# [Kutipan Terpilih]
Berkerja dengan Ikhlas



📚 Buku Allah Dekat Dan Bersamamu



“Bekerjalah sepenuh hati. Sungguh, Allah Maha Melihat pekerjaan kita dan pasti memberikan balasan yang sesuai.”

Alkisah, seorang tukang bangunan telah bekerja selama 20 tahun di sebuah perusahaan konstruksi. Ia merasa sudah bosan dan lelah. Ia berpikir untuk mengundurkan diri dari pekerjaannya. Ia ingin menikmati waktu lebih banyak bersama istri dan anak-anaknya. Setelah berpikir dengan matang, tukang bangunan itu memutuskan untuk berhenti bekerja. Ia ajukan surat pengunduran dirinya kepada sang direktur.

“Baiklah, saya terima surat pengunduran diri Bapak. Akan tetapi, saya ingin Bapak melakukan tugas terakhir,” terang sang direktur.

“Apa itu, Pak?” tanya si tukang bangunan.

“Saya ingin Bapak membangun sebuah rumah tipe 42/90. Tolong kerjakan dengan sebaik-baiknya. Pilihlah spesifikasi bahan bangunan yang baik,” pesan sang direktur.

“Baik, Pak,” jawab si tukang bangunan kurang bersemangat.

Terlintas dalam pikirannya, “Sudah mau berhenti kok masih diberi tugas membuat rumah. Merepotkan saja.”

Si tukang bangunan merasa tidak bersemangat membuat rumah yang dipesan oleh sang direktur. Ia berpikir untuk bekerja asal-asalan. Toh ia akan berhenti bekerja. Kalaupun sang direktur tidak suka dan memecatnya, itu tidak menjadi masalah. Benar saja. Tukang bangunan itu mengerjakan pembuatan rumah itu dengan asal-asalan. Spesifikasi bahan bangunannya pun tidak baik. Semua dikerjakan tidak sepenuh hati.

Akhirnya, rumah itu pun jadi. Lebih tepatnya, asal jadi. Tukang bangunan itu menyerahkan kunci rumah kepada direktur. Namun, sang direktur malah menyerahkan kunci rumah itu kepada si tukang bangunan.

# [Data]
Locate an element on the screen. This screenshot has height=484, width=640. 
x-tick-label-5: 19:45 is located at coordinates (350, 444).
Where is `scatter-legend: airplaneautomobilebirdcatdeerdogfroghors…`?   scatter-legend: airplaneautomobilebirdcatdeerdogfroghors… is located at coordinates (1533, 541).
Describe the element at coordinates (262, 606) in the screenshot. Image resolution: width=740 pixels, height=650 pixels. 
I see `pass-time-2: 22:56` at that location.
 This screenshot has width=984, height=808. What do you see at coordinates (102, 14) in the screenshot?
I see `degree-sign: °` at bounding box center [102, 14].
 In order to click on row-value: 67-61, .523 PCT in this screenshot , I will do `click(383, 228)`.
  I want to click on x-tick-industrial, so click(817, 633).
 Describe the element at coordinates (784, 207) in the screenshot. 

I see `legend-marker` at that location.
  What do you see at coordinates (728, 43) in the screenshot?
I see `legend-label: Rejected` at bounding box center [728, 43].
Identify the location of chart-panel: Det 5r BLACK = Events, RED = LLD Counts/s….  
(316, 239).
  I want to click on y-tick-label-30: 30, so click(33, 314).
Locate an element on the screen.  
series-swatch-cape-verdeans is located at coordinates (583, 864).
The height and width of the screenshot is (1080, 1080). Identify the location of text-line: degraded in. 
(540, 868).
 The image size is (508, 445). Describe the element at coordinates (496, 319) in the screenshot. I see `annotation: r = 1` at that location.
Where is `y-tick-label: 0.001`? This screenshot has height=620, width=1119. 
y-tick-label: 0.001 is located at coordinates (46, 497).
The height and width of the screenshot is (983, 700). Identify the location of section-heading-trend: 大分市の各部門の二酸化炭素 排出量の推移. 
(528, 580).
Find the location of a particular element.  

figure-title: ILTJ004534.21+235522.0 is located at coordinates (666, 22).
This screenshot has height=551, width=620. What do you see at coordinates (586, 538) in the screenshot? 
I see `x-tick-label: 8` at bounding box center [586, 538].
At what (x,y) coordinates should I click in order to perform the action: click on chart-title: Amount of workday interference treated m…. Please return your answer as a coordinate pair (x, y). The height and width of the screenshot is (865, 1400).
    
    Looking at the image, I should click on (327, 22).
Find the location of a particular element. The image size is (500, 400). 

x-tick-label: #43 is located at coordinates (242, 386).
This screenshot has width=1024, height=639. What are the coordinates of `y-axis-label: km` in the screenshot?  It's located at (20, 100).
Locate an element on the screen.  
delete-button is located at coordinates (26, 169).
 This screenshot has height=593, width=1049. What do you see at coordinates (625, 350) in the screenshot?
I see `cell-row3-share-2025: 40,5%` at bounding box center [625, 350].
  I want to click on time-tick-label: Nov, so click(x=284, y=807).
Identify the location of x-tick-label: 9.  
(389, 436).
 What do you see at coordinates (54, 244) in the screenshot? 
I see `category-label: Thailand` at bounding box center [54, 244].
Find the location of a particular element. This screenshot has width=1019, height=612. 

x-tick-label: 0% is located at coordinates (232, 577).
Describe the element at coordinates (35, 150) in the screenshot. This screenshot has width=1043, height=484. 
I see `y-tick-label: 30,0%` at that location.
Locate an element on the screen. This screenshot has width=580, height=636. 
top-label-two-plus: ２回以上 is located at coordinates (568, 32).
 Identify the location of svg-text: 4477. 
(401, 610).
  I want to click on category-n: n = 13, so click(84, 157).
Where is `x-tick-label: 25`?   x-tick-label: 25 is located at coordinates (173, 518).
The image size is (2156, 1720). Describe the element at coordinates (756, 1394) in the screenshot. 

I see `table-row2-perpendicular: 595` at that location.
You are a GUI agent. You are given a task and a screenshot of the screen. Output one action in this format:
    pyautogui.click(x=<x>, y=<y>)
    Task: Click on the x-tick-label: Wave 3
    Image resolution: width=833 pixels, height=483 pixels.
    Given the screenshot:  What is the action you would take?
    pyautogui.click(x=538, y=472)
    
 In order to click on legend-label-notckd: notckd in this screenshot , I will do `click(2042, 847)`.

# [Tugas 1]
Sebutkan semua permintaan yang disampaikan sang direktur kepada si tukang bangunan tentang tugas terakhirnya dalam cerita tukang bangunan.
# [Tugas 2]
Sunting baris-baris dalam catatan, dari baris yang memuat "You are a GUI" sampai baris yang memuat "Image resolution: width=833" (termasuk keduanya), dengan mengganti "Wave 3" menjadi "Wave 4", lalu tuliskan hanya baris-baris itu.
Cerita tukang bangunan dan catatan tidak berhubungan satu sama lain.

# [Hasil Latihan 1]
- membangun sebuah rumah tipe 42/90
- mengerjakannya dengan sebaik-baiknya
- memilih spesifikasi bahan bangunan yang baik

# [Hasil Latihan 2]
You are a GUI agent. You are given a task and a screenshot of the screen. Output one action in this format:
    pyautogui.click(x=<x>, y=<y>)
    Task: Click on the x-tick-label: Wave 4
    Image resolution: width=833 pixels, height=483 pixels.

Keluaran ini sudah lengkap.